Naquela manhã, centenas de integrantes do Corpo de Bombeiros de Nova York (FDNY) entraram nos edifícios enquanto milhares de pessoas tentavam deixar as torres. Com os elevadores comprometidos, os profissionais começaram a subir pelas escadas carregando roupas de proteção, ferramentas, mangueiras e equipamentos respiratórios.
O objetivo era alcançar os pavimentos atingidos, combater os incêndios e auxiliar na retirada das pessoas que ainda permaneciam nos prédios. O trabalho foi interrompido pelo colapso das torres. Ao todo, 343 integrantes do FDNY morreram durante as operações de resgate naquele dia.
A tragédia deu origem a uma tradição que se espalhou pelos Estados Unidos e por outros países: o 9/11 Memorial Stair Climb. Durante essas homenagens, bombeiros e outros participantes sobem o equivalente a 110 andares, aproximadamente 2,2 mil degraus, em memória dos profissionais que não conseguiram concluir a missão em 2001.

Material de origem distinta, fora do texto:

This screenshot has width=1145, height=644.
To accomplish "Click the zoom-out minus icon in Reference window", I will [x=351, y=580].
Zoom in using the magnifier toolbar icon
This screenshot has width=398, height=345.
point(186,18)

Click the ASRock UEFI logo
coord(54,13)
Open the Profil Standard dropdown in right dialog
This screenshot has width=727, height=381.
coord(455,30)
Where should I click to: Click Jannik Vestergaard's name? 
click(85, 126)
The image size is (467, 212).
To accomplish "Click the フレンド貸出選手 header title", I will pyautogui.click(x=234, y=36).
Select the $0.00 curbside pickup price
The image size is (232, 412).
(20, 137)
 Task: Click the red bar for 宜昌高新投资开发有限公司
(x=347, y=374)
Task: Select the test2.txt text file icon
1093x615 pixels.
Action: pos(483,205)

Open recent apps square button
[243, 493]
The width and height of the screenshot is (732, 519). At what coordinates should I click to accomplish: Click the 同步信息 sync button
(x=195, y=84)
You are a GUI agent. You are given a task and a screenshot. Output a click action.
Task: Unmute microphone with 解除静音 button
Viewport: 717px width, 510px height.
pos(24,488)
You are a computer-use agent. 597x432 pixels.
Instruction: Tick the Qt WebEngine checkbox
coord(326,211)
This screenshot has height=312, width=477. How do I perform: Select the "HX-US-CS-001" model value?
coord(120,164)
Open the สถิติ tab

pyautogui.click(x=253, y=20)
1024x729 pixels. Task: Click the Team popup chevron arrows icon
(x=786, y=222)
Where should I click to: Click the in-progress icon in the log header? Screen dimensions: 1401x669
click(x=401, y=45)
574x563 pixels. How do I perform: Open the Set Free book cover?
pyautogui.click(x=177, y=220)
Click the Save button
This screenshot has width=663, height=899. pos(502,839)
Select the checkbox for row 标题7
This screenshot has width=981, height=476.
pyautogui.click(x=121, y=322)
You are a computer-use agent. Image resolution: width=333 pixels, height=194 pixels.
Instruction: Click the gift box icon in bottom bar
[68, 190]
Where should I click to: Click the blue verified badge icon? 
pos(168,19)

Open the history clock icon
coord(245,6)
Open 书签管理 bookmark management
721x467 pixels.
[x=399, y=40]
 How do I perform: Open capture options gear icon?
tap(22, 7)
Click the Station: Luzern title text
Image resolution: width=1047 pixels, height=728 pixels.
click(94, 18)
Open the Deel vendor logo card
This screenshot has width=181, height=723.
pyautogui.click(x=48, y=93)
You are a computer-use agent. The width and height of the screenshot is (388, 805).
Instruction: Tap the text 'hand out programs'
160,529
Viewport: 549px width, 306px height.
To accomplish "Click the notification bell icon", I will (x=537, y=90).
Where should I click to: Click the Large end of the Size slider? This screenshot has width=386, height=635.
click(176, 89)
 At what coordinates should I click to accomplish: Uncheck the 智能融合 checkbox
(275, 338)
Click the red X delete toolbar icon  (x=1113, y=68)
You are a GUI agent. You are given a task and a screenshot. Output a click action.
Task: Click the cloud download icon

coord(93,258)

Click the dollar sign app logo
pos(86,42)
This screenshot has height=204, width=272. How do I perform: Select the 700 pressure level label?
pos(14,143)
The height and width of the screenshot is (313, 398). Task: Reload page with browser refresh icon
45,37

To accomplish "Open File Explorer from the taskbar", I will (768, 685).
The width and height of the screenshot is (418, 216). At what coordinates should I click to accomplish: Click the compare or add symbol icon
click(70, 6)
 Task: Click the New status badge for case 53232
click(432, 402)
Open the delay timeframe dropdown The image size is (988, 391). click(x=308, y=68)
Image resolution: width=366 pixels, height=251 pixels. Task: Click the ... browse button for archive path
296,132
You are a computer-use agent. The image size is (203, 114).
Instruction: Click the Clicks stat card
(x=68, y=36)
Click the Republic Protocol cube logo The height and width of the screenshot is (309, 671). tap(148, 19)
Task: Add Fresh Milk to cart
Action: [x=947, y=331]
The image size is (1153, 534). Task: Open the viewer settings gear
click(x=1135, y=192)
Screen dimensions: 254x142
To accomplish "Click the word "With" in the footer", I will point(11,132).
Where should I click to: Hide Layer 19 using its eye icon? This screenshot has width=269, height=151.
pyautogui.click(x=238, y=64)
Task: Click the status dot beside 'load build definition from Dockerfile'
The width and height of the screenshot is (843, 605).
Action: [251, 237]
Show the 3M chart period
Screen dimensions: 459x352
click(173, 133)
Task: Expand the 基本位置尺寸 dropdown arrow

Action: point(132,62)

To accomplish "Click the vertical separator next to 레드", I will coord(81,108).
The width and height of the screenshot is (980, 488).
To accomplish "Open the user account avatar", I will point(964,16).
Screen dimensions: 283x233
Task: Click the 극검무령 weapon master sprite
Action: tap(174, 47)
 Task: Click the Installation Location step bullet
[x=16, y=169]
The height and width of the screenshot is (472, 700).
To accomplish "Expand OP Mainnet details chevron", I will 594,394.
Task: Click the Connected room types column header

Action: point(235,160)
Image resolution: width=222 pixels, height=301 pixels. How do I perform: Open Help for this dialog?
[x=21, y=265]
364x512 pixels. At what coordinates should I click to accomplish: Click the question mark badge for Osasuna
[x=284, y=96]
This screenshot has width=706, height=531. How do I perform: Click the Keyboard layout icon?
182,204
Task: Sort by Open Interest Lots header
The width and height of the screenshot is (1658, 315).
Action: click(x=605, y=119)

Em muitas cerimônias, os participantes realizam o percurso utilizando parte do equipamento de combate a incêndio e carregam nomes ou fotografias dos bombeiros mortos. A iniciativa transformou a subida em um gesto simbólico de memória e reconhecimento ao trabalho realizado pelas equipes de emergência.
Vinte e cinco anos depois dos ataques, as homenagens continuam relembrando tanto as vítimas quanto os profissionais que entraram nas Torres Gêmeas para tentar salvar vidas, mesmo diante das condições extremas encontradas no World Trade Center.